How can the Government respond to the fourth industrial revolution?
This article first appeared in Open Access Government
All governments talk of regional investment, technology transformation and opportunities to drive societal growth. Now, fresh from leading the response to the COVID-19 pandemic, the public sector has an opportunity to shape the recovery. As organisations accelerate their digital transformations, and as employees and citizens adapt to new working and living habits, government has been presented with a renewed imperative to respond to the fourth industrial revolution and create a positive human future.
Big data, machine learning, artificial intelligence (AI), robotics and automation can all transform society and the economy. We’ve seen how some of these tools enabled ingenious approaches to tackling COVID-19, such as using AI to gather disease-related data and test the viability of potential solutions. When vulnerable people were asked to shield, our experts developed a wellbeing automated call system using an AI-driven chatbot for one council. The system enabled 50,000 calls to be made in a fraction of the time it would otherwise have taken, enabling the council to focus on the 20% of individuals most in need.
So, these technologies can solve very human issues. They also raise very human questions. Any advancements in technology must be understood from a human perspective, and correlated to societal gains. We’ve identified three actions for government to unlock technological and societal advancement in parallel:
Depoliticise innovation
With £800m committed to the UK equivalent of the US Advanced Research Projects Agency, known as UK ARPA, government must ensure any investment is focused on society’s grand challenges, rather than building solutions in search of a problem. This requires a detailed understanding of the relevant opportunities and disruptions, and a mindset is needed that depoliticises innovation, accepts failure and approaches funding from a new perspective.
Government needs to focus on outcomes with long-term impact, not an abundance of smaller short-term initiatives. This means accepting a long-tail of projects and breaking the link between tomorrow’s innovations and today’s election cycles. Just look at how the moon landings survived two presidential reigns and widespread negative public opinion before reaching its goal.

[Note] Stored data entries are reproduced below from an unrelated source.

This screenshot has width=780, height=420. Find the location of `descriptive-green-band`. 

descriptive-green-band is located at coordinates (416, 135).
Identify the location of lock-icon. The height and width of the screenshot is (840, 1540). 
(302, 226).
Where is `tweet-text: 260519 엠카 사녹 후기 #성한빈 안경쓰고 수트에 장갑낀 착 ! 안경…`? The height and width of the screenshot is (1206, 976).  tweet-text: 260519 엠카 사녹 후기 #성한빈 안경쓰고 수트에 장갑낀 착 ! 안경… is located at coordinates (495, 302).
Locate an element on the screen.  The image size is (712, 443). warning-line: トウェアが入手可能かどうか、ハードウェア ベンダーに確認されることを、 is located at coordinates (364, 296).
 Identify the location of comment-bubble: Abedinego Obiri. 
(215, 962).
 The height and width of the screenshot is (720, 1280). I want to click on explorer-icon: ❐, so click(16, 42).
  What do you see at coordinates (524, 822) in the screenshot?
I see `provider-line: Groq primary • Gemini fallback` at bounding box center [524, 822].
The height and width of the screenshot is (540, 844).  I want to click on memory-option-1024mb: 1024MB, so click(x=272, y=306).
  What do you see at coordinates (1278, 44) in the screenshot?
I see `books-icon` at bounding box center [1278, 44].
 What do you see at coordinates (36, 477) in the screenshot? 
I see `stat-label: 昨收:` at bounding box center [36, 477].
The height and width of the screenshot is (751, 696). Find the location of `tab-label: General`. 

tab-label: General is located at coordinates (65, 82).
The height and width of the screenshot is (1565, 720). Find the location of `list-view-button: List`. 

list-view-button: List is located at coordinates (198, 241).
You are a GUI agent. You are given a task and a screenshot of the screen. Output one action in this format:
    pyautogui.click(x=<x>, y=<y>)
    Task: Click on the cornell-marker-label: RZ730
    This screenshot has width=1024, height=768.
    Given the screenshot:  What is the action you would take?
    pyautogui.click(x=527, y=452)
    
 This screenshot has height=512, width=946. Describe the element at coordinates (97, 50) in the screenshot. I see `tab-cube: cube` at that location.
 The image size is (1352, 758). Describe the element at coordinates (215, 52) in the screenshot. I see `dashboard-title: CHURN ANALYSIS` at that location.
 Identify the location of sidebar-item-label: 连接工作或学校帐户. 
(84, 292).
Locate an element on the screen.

Partnering with universities and academia will be vital. First, to identify potential areas of interest, and then to spin-out and scale-out innovations and build the market for future applications. We’re currently working to develop quantum technology with the University of Birmingham, which is exploring a range of potential opportunities to use quantum, including the detection of defects in-out-sight assets to improve highway and infrastructure maintenance.
Future-proof regulation
As regulators continue the transition from enforcer to enabler, technologies such as artificial intelligence and machine learning will bring a raft of challenges and opportunities. The right balance will need to be struck. Embedding regulators with designers and manufacturers risks the regulator becoming too close and losing objectivity. However, they need to be close enough to provide information, expertise and support to ensure that knowledge gaps in technological application doesn’t stifle innovation. Ofgem, for example, is encouraging innovation by offering funds to innovators via a competition. Entrants must outline how they’ll develop new technologies and how these will contribute to the nation’s low carbon economy objectives – to benefit customers, business and the planet.
Beyond helping industry innovate, regulators must also turn the innovation mirror on themselves and ask how new technologies can help them challenge convention and regulate better. We’re using machine learning to examine the returns a regulatory body receives each week from entities in its remit. Without human intervention, the technology is able to pick up on market signals and flag anything unusual or market shifts in a fraction of the time it would take humans – and this hints at the incredible potential of these technologies for the future of regulation.
Empower local leaders
While the present moment presents an opportunity for government to play a more central role, local progress will require clarity on the respective roles of national and local government. Local authorities demonstrated their responsiveness and resilience during the crisis and must now be trusted to apply the lessons to local growth initiatives within a national framework, incentivising research with academic intuitions and rewarding local business for partnering with public authorities to upskill communities. Providing equality of opportunity for communities will incentivise innovation and economic revival in our new working world.
Adult social care is one area where big advances can be made. Across Hampshire, we’ve helped hundreds more people live independent lives by delivering a range of care technology solutions. This included the use of GPS fall detectors to ensure that vulnerable people are safe, and a European-first pilot of collaborative robots – or ‘cobots’ – that strap around the waist and lower back to protect carers as they deliver care and handle service users. For Hampshire County Council, a technology-enabled care approach has been recommended by 98 percent of vulnerable people and realised net benefits of £9.8 million over five years. Approaches such as these can provide the economic and social support to supercharge regions – and the nation.
What next?
Technology alone can’t solve our greatest challenges. We need public participation and belief that the fourth industrial revolution will bring a shared focus on people, planet and profit.
The ingenuity we’ve seen in response to COVID-19 proves what the public sector – and the nation – is capable of when we use technologies in the right way. We now have an opportunity to use the fourth industrial revolution to create a positive human future.
It’s an opportunity we can’t ignore, for those who neglect opportunity can rarely command it a second time.